To prevent complications associated with an increase in the tone of the vagus nerve (laryngospasm, spasm of muscles, bronchi, increased salivation, etc.), atropine or metacin is administered to the patient before anesthesia.

When using sodium thiopental for induction anesthesia, adults are injected with 20-30 ml of a 2% solution. The same amount is administered when using one sodium thiopental for small operations: first, 1-2 ml of the solution, and after 30-40 seconds, the rest of the amount.

As a means for basic anesthesia in children, sodium thiopental is indicated mainly for increased nervous excitability.

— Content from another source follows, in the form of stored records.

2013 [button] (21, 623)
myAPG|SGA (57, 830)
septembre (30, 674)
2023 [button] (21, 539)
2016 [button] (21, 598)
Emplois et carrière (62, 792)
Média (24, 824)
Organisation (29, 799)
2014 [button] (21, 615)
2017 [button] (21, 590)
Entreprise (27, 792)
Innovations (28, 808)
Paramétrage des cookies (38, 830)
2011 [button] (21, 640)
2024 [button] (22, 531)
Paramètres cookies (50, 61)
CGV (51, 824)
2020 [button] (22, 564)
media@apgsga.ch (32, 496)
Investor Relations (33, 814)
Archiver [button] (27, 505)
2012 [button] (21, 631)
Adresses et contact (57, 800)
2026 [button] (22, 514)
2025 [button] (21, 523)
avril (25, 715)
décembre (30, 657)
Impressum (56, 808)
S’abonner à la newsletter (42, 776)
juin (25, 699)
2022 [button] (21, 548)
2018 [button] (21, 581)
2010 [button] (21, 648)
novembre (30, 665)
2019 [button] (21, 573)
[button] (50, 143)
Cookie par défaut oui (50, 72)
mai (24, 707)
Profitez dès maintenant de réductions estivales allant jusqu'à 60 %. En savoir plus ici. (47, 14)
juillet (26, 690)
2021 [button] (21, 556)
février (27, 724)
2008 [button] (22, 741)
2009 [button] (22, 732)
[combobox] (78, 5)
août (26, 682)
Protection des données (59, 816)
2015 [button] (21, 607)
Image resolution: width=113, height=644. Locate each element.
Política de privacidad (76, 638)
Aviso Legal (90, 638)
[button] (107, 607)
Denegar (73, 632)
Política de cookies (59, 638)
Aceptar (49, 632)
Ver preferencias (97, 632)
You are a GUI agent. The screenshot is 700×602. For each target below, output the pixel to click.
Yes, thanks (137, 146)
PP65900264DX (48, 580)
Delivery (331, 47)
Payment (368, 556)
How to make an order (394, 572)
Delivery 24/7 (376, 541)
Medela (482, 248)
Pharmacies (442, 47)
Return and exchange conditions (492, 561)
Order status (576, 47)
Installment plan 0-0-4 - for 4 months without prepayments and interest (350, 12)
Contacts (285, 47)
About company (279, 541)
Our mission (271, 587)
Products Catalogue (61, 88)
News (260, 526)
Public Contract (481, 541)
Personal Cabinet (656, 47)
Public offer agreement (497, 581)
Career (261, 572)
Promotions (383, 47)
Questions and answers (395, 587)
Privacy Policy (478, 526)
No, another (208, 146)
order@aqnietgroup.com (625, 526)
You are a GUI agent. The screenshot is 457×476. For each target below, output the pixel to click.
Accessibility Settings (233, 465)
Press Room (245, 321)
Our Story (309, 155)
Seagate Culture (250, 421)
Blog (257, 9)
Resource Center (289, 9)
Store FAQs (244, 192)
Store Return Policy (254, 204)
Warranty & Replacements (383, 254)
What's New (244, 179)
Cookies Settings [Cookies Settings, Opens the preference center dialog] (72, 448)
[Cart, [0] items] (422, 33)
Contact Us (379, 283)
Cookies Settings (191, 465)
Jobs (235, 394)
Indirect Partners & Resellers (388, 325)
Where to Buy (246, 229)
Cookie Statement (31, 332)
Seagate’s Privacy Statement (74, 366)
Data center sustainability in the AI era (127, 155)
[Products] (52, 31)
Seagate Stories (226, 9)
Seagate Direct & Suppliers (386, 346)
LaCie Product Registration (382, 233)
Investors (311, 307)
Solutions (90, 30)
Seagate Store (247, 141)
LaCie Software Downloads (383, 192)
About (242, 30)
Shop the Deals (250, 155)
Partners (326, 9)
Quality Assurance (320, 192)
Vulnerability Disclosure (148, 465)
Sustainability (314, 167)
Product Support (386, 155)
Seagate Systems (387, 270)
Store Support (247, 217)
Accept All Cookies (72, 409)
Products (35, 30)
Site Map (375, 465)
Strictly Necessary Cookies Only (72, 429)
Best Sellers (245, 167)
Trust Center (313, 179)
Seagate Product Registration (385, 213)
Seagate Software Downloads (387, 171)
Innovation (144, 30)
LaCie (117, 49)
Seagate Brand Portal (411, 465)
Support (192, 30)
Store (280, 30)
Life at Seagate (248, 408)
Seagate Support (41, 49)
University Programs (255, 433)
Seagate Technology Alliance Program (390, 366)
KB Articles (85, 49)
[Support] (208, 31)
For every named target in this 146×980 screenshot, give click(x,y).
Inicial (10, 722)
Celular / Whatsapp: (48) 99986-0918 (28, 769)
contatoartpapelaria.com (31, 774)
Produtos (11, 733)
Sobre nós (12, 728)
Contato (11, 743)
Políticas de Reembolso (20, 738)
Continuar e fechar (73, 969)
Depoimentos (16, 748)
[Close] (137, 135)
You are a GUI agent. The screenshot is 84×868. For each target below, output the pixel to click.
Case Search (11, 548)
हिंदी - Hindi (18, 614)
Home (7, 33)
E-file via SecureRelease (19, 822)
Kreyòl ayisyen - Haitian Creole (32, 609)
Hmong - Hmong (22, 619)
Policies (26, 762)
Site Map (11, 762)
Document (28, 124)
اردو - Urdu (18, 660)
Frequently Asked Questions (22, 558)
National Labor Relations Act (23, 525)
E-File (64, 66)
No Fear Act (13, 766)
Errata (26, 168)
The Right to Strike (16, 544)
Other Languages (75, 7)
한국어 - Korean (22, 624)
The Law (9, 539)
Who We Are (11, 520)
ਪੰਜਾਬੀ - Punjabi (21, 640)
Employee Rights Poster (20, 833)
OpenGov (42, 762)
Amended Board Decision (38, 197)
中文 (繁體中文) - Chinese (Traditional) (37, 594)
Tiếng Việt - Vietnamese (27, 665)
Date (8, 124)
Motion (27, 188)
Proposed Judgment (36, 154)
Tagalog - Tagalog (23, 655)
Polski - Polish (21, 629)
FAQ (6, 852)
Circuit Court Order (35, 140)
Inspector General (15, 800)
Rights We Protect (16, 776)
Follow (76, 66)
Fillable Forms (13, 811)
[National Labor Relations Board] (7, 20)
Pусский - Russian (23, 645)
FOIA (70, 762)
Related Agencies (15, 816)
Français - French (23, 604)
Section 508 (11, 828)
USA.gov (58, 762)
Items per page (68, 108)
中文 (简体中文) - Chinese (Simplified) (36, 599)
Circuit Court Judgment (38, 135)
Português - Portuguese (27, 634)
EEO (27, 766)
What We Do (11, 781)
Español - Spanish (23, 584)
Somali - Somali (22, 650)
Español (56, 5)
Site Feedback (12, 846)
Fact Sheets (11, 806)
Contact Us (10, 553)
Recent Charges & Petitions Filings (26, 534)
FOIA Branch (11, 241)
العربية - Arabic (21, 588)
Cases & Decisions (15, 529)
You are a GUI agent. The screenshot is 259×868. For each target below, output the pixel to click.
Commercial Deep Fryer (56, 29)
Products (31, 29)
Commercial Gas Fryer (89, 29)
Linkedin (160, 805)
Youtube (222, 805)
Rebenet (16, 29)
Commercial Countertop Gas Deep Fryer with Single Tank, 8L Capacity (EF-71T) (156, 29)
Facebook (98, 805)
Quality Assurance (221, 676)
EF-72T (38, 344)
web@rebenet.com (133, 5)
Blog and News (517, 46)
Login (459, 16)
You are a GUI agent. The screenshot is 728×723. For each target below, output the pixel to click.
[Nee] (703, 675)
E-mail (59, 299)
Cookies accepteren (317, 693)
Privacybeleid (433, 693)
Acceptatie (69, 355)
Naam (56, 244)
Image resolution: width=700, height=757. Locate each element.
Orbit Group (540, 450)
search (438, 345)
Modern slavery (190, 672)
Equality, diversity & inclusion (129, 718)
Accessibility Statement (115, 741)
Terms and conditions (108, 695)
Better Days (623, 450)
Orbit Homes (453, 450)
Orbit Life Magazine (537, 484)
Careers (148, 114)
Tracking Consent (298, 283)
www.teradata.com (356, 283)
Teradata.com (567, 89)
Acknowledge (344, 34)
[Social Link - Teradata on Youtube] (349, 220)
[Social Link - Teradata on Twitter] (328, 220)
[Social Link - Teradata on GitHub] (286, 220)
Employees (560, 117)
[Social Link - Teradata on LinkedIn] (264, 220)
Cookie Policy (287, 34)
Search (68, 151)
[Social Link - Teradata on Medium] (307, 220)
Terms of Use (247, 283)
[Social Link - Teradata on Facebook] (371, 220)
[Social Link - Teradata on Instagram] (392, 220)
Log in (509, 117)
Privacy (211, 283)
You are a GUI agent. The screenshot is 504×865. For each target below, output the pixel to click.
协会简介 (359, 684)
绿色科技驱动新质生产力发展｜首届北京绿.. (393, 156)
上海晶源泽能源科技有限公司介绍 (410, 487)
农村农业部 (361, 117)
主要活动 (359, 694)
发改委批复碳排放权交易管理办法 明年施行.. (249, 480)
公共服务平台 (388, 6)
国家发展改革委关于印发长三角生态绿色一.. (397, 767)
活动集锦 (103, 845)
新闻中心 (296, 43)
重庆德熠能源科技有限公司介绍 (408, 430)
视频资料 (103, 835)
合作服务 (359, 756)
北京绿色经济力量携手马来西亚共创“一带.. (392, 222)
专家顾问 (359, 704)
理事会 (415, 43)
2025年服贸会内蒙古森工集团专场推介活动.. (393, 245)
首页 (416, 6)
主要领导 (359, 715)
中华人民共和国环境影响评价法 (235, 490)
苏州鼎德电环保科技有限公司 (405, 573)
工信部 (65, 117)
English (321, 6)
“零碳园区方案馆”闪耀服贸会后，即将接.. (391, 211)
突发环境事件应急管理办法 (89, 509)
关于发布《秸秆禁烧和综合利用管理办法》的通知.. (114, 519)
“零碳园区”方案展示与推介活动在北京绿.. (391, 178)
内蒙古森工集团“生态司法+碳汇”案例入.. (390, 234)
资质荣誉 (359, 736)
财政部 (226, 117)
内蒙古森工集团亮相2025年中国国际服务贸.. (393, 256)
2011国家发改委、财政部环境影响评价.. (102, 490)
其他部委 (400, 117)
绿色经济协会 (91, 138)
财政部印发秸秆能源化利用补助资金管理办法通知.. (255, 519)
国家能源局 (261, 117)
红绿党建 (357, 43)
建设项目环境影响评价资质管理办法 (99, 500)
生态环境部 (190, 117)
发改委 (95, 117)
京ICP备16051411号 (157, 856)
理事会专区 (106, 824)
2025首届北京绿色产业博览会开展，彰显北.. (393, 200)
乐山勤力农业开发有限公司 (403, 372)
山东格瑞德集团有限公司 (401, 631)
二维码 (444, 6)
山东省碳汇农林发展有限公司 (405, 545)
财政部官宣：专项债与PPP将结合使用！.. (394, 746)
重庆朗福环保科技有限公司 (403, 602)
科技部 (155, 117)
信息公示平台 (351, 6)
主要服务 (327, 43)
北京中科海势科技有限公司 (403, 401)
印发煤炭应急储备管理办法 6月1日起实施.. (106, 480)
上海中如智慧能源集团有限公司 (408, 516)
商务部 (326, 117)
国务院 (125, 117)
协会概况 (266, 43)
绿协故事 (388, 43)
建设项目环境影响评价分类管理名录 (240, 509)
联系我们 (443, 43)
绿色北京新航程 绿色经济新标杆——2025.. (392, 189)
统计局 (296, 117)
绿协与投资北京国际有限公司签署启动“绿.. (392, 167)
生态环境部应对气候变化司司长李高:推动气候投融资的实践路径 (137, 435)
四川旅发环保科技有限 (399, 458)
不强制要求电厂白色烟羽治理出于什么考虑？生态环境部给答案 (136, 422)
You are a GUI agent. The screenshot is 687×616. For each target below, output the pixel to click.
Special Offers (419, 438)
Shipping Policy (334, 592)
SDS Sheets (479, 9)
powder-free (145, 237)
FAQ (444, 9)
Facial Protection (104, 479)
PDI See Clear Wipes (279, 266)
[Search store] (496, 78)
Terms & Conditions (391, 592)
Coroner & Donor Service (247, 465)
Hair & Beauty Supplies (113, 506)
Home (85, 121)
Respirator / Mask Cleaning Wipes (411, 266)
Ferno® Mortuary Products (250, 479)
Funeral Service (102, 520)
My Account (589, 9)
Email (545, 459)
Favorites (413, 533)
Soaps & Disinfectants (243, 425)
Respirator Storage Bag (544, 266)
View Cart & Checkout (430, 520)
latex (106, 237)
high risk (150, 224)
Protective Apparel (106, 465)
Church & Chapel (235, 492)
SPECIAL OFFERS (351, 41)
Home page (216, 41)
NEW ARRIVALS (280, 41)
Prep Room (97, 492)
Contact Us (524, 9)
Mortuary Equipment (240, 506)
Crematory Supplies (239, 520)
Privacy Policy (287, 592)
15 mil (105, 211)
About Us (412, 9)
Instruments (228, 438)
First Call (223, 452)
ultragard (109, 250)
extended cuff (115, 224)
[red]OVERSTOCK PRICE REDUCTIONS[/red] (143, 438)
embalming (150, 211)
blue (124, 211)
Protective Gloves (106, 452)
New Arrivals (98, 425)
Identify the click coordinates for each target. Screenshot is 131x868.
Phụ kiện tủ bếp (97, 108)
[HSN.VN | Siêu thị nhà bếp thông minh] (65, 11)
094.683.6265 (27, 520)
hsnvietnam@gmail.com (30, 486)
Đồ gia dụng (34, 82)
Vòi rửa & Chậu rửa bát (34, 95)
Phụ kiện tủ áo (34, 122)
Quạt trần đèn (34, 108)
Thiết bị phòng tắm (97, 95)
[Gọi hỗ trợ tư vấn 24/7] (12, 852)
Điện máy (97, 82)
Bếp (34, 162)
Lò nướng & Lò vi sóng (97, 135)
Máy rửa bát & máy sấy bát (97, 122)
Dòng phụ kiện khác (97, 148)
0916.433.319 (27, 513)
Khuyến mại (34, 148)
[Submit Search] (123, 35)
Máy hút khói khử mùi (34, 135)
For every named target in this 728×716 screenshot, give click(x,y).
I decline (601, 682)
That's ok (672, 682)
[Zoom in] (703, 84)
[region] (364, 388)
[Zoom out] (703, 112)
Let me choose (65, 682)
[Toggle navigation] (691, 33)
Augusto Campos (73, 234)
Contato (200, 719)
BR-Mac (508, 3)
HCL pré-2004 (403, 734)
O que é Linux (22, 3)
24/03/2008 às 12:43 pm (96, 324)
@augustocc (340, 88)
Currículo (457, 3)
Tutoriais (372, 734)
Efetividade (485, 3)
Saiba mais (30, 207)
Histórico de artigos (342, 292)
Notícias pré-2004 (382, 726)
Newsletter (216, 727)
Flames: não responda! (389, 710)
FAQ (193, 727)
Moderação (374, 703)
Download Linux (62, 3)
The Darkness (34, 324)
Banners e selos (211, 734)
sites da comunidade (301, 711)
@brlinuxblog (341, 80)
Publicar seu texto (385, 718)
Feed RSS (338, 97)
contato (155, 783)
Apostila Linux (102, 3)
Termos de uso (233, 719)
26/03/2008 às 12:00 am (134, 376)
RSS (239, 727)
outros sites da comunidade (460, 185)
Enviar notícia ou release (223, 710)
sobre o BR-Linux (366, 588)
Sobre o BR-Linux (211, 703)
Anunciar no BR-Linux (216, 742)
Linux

Apply rectally in the form of a 5% warm (+32-35 ° C) solution at the rate of 0.04 g (up to 3 years) and 0.05 g (3-7 years) for 1 year of life.

The highest single dose for adults in a vein is 1 g.

Compatibility with other drugs

Sodium thiopental must not be mixed with succinylcholine, pentamine, chlorpromazine, morphine, diprazine, ketamine (precipitation occurs).

Contraindications

Sodium thiopental is contraindicated in organic diseases of the liver, kidneys, diabetes, severe exhaustion, shock, collapse, bronchial asthma, inflammatory diseases of the nasopharynx, febrile conditions, with pronounced circulatory disorders. An indication in the anamnesis of the presence of attacks of acute porphyria in a patient or his relatives serves absolute contraindication to the use of sodium thiopental.

Truth Serum Legend

AT works of art, sodium thiopental (pentothal) is often mentioned as a "truth serum" - a substance under the influence of which a person seems to be unable to lie.